Number one TODO: first pass on everything is done. Now make everything more resilient and accurate.
Source | Notes | Status |
---|---|---|
d-addicts | * ~600 dramas, ~5M sentance pairs, * fansubs, * japanese & english subs in different parts of same page |
* crawled * parsed * matched * 620408 |
OpenSubtitles | * 1.4M sentance pairs, * professional translations, 1-1 en/jp matching (in same file) |
* crawled * parsed * matched * 1381339 |
kitsunekko | * ~600 dramas/movies (largeley incomplete), ~3M pairs * fansubs * en/jp lists on different pages |
* crawled * parsed * matched(?) * 161792 |
subscene | * ~2000 movies/shows, ~5M raw sentance pairs, ~1.3M usable pairs * mix of fansubs & professional translations |
* crawled * parsed * matched(?) 810678 |
TED talks | ~100k pairs | * crawled * parsed * matched * 497294 |
I'd like to make this the biggest open-source Japanese-English corpus out there. Looks like ~1M sentance pairs is the number to beat: http://www.phontron.com/japanese-translation-data.php?lang=en
- accessing paired translations
- soln: crawl sub sites, pull down en and jp subs for matched films/tv shows
- Poor translations. I.e. I've seen subs that were generated by running another language's subs through google translate
- soln: run language model over each movie/show's corpus. if average sentance quality is below some threshold, throw it out
- En/Jp subtitle mismatch. Sometimes the srt files don't have the same number of entries, and entries don't correspond to the same times.

§ Input for this task

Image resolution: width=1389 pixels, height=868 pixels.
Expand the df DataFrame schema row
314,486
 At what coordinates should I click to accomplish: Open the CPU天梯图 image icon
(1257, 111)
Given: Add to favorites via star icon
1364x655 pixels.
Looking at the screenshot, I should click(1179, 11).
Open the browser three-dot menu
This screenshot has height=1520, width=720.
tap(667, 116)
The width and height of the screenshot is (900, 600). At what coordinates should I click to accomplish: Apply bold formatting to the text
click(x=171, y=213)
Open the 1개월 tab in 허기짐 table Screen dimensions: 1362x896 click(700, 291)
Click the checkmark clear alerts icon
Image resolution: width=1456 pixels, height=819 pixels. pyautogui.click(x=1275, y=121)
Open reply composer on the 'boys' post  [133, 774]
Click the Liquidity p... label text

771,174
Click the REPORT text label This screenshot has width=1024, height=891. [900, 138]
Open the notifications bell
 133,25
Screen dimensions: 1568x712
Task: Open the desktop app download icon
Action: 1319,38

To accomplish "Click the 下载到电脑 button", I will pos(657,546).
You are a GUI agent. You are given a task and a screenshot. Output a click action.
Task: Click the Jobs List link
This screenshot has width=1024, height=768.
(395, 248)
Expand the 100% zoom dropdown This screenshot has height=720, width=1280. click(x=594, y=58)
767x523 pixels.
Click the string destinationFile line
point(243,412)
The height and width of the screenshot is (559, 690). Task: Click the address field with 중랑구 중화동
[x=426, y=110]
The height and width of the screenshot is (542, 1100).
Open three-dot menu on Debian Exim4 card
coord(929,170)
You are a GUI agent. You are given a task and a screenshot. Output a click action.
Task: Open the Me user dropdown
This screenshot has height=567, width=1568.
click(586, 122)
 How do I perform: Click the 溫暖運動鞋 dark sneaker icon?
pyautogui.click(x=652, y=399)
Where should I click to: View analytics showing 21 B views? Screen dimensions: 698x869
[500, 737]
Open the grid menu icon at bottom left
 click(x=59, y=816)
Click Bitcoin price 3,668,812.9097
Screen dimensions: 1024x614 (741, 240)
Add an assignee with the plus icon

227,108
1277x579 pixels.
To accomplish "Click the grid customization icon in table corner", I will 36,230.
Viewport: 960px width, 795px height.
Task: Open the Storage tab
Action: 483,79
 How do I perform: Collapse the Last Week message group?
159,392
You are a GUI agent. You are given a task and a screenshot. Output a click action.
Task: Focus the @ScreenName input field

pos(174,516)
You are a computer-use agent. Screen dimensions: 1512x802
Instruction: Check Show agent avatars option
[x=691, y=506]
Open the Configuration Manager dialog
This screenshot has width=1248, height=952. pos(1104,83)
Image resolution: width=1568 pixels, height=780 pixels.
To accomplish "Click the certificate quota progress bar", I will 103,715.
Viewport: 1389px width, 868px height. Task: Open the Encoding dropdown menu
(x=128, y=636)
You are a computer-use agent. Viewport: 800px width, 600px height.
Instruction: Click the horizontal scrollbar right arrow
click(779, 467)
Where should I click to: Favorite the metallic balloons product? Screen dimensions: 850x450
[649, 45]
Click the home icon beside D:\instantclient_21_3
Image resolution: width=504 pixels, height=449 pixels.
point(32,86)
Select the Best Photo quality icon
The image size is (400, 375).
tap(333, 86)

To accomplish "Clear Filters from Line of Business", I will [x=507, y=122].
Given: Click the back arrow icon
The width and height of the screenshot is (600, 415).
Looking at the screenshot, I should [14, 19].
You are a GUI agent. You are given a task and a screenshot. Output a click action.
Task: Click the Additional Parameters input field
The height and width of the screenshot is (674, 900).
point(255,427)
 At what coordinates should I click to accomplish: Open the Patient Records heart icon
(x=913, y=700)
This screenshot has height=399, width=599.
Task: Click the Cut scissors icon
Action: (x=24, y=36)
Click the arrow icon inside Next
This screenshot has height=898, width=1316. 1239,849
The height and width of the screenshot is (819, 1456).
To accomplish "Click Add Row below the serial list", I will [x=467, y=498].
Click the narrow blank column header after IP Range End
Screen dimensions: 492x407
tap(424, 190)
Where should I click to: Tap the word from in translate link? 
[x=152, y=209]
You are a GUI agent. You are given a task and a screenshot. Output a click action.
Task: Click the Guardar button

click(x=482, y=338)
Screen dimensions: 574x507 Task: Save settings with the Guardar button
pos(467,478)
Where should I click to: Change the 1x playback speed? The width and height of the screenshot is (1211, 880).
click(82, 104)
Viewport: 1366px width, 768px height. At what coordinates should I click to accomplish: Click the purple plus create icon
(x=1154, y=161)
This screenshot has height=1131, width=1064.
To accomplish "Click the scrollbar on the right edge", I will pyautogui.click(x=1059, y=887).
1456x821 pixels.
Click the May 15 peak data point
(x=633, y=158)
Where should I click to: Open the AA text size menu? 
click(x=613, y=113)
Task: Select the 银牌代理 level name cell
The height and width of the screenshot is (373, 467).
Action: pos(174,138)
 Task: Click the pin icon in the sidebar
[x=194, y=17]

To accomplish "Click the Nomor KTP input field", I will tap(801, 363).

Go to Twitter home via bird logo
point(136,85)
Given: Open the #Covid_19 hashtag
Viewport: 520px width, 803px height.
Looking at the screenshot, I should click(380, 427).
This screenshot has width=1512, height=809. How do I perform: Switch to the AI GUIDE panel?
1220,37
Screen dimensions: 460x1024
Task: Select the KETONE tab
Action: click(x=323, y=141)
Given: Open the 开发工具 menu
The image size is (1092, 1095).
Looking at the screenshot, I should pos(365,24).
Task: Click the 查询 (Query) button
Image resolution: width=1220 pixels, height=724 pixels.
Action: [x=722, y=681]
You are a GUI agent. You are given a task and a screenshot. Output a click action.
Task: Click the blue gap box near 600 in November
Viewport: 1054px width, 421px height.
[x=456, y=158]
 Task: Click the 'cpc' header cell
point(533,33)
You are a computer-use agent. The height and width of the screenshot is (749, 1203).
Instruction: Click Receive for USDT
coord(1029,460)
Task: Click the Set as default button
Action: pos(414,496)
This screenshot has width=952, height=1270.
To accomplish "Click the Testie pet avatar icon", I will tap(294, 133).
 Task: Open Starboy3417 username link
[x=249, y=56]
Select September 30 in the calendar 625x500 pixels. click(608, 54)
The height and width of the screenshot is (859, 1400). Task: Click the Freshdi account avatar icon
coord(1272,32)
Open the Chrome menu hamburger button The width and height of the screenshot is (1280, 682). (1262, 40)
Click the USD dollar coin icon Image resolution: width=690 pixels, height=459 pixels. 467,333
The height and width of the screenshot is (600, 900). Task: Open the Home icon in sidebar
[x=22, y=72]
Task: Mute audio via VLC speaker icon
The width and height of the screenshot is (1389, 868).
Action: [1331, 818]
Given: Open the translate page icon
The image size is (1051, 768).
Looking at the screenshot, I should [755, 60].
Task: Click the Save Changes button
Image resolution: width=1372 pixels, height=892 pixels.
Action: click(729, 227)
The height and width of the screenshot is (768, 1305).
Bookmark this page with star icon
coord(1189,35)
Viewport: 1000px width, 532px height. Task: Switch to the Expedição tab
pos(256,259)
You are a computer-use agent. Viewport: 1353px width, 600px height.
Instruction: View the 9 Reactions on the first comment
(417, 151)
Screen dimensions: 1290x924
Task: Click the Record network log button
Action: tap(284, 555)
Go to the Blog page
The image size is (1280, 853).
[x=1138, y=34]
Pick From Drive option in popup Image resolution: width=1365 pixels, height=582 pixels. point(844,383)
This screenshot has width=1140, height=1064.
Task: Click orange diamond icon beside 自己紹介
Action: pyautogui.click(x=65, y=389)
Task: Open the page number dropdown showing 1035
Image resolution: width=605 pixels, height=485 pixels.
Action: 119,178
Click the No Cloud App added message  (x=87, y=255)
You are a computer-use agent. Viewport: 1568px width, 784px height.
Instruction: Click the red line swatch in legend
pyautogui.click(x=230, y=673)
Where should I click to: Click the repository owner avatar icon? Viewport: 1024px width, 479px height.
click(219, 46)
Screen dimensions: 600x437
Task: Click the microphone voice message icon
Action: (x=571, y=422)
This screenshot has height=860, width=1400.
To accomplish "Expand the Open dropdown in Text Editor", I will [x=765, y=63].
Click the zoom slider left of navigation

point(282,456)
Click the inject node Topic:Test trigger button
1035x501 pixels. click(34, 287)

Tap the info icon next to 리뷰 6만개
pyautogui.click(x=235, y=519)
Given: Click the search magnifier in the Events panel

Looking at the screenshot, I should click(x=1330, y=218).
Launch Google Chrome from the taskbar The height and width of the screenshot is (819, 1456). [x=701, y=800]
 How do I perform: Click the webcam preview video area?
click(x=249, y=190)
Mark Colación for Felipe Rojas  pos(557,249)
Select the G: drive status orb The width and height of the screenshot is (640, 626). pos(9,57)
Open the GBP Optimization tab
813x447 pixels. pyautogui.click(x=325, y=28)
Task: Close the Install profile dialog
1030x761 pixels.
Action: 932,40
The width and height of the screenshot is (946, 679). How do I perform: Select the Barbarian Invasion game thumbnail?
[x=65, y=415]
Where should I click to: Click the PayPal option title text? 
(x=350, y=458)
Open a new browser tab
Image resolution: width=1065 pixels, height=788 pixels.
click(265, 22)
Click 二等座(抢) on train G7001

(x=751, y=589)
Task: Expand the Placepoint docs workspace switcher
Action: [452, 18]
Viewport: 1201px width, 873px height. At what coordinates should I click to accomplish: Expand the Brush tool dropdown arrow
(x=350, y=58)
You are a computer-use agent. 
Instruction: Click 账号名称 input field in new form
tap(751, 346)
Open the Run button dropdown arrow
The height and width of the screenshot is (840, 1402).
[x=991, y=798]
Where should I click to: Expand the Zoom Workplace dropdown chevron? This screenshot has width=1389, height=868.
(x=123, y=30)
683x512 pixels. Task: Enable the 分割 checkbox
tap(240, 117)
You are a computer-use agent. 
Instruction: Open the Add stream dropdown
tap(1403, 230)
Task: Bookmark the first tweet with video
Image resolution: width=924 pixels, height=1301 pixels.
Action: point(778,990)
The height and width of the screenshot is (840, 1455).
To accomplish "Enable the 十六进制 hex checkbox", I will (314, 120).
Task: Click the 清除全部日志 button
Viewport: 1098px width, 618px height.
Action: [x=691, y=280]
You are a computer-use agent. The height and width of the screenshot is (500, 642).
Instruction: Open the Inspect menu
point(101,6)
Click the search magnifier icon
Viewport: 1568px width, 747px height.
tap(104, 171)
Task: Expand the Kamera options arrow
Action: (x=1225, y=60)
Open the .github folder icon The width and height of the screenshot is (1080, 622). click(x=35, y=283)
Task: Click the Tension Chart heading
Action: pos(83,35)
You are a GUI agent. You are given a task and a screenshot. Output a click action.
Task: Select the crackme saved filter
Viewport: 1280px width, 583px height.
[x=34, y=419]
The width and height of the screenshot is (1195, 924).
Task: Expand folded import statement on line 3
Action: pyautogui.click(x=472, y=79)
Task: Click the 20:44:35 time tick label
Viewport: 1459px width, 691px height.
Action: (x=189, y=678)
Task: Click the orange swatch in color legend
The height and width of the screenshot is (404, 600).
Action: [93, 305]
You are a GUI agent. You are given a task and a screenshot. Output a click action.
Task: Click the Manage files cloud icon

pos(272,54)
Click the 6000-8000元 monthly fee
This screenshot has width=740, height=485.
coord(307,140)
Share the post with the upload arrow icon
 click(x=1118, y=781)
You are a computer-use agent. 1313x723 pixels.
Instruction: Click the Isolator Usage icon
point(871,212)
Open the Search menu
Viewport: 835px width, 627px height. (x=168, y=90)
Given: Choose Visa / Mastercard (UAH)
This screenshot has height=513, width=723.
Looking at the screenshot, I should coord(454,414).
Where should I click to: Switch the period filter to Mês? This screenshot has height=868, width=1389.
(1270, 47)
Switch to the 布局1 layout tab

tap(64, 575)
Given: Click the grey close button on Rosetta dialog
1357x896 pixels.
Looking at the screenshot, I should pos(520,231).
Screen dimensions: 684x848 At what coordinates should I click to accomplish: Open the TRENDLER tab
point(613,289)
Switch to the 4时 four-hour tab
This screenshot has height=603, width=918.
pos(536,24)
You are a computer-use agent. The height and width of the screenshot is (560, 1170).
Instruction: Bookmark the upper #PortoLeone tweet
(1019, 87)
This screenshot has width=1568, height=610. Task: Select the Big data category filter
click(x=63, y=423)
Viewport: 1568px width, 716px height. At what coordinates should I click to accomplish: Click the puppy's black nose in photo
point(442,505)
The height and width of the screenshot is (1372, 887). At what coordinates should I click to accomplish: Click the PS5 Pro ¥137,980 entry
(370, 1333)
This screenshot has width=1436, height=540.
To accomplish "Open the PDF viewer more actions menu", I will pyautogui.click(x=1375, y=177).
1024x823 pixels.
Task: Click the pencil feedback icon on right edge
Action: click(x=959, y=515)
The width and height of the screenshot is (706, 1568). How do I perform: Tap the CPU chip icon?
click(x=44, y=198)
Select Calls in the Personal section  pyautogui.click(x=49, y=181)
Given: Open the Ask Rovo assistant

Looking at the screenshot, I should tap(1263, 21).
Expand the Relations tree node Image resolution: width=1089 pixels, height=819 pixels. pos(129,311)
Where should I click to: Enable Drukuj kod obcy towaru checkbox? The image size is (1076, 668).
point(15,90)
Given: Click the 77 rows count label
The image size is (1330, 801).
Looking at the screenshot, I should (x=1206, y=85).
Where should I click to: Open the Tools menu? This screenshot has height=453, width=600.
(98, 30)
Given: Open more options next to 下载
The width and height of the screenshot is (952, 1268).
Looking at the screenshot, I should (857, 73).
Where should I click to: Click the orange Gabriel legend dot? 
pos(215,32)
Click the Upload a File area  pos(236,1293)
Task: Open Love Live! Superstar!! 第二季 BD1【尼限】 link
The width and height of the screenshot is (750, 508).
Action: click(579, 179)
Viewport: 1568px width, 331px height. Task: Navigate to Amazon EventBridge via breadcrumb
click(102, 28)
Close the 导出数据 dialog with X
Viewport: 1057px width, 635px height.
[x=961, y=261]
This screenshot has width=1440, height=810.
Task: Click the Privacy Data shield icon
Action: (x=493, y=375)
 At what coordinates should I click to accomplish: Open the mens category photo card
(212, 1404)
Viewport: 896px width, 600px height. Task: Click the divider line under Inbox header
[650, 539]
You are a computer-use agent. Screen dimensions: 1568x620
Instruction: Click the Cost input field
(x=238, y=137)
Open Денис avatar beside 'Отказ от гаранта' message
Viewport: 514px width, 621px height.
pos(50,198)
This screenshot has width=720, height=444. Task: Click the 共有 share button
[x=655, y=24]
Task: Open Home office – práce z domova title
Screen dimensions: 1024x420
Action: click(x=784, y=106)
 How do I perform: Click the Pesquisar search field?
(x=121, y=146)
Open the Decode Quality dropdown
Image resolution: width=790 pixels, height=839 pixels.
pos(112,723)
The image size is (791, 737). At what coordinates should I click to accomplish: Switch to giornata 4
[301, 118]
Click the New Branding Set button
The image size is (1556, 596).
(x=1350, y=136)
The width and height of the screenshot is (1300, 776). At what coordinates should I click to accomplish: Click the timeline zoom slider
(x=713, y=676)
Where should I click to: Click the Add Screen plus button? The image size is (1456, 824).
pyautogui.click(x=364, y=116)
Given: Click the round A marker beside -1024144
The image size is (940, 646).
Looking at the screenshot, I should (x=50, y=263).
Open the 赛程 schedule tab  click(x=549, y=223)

§ Tasks to carry out
1 – In the listing, swap "Guardar" for "Salvar" in the lines between the one holding "Click the arrow icon inside Next" and the one holding "point(533,33)", inclusive. Return only those lines, with everything else left as it is.
2 – Finish out the next part of the notes on the Japanese-English subtitle corpus, picking up after their last line.

§ Answer set
1 –
Click the arrow icon inside Next
This screenshot has height=898, width=1316. 1239,849
The height and width of the screenshot is (819, 1456).
To accomplish "Click Add Row below the serial list", I will [x=467, y=498].
Click the narrow blank column header after IP Range End
Screen dimensions: 492x407
tap(424, 190)
Where should I click to: Tap the word from in translate link? 
[x=152, y=209]
You are a GUI agent. You are given a task and a screenshot. Output a click action.
Task: Click the Salvar button

click(x=482, y=338)
Screen dimensions: 574x507 Task: Save settings with the Salvar button
pos(467,478)
Where should I click to: Change the 1x playback speed? The width and height of the screenshot is (1211, 880).
click(82, 104)
Viewport: 1366px width, 768px height. At what coordinates should I click to accomplish: Click the purple plus create icon
(x=1154, y=161)
This screenshot has height=1131, width=1064.
To accomplish "Click the scrollbar on the right edge", I will pyautogui.click(x=1059, y=887).
1456x821 pixels.
Click the May 15 peak data point
(x=633, y=158)
Where should I click to: Open the AA text size menu? 
click(x=613, y=113)
Task: Select the 银牌代理 level name cell
The height and width of the screenshot is (373, 467).
Action: pos(174,138)
 Task: Click the pin icon in the sidebar
[x=194, y=17]

To accomplish "Click the Nomor KTP input field", I will tap(801, 363).

Go to Twitter home via bird logo
point(136,85)
Given: Open the #Covid_19 hashtag
Viewport: 520px width, 803px height.
Looking at the screenshot, I should click(380, 427).
This screenshot has width=1512, height=809. How do I perform: Switch to the AI GUIDE panel?
1220,37
Screen dimensions: 460x1024
Task: Select the KETONE tab
Action: click(x=323, y=141)
Given: Open the 开发工具 menu
The image size is (1092, 1095).
Looking at the screenshot, I should pos(365,24).
Task: Click the 查询 (Query) button
Image resolution: width=1220 pixels, height=724 pixels.
Action: [x=722, y=681]
You are a GUI agent. You are given a task and a screenshot. Output a click action.
Task: Click the blue gap box near 600 in November
Viewport: 1054px width, 421px height.
[x=456, y=158]
 Task: Click the 'cpc' header cell
point(533,33)

2 –
- soln: sentance alignment model. run encoder over en/jp srt files. pair up nearby sentances with similar thought vectors
- romanji transliterations
- soln: throw out
- broken character encodings (gobblygook)
- soln: convert to utf-8, throw out subs that can't be converted
- stuff that doesn't belong (i.e. "TRANSLATED BY ______")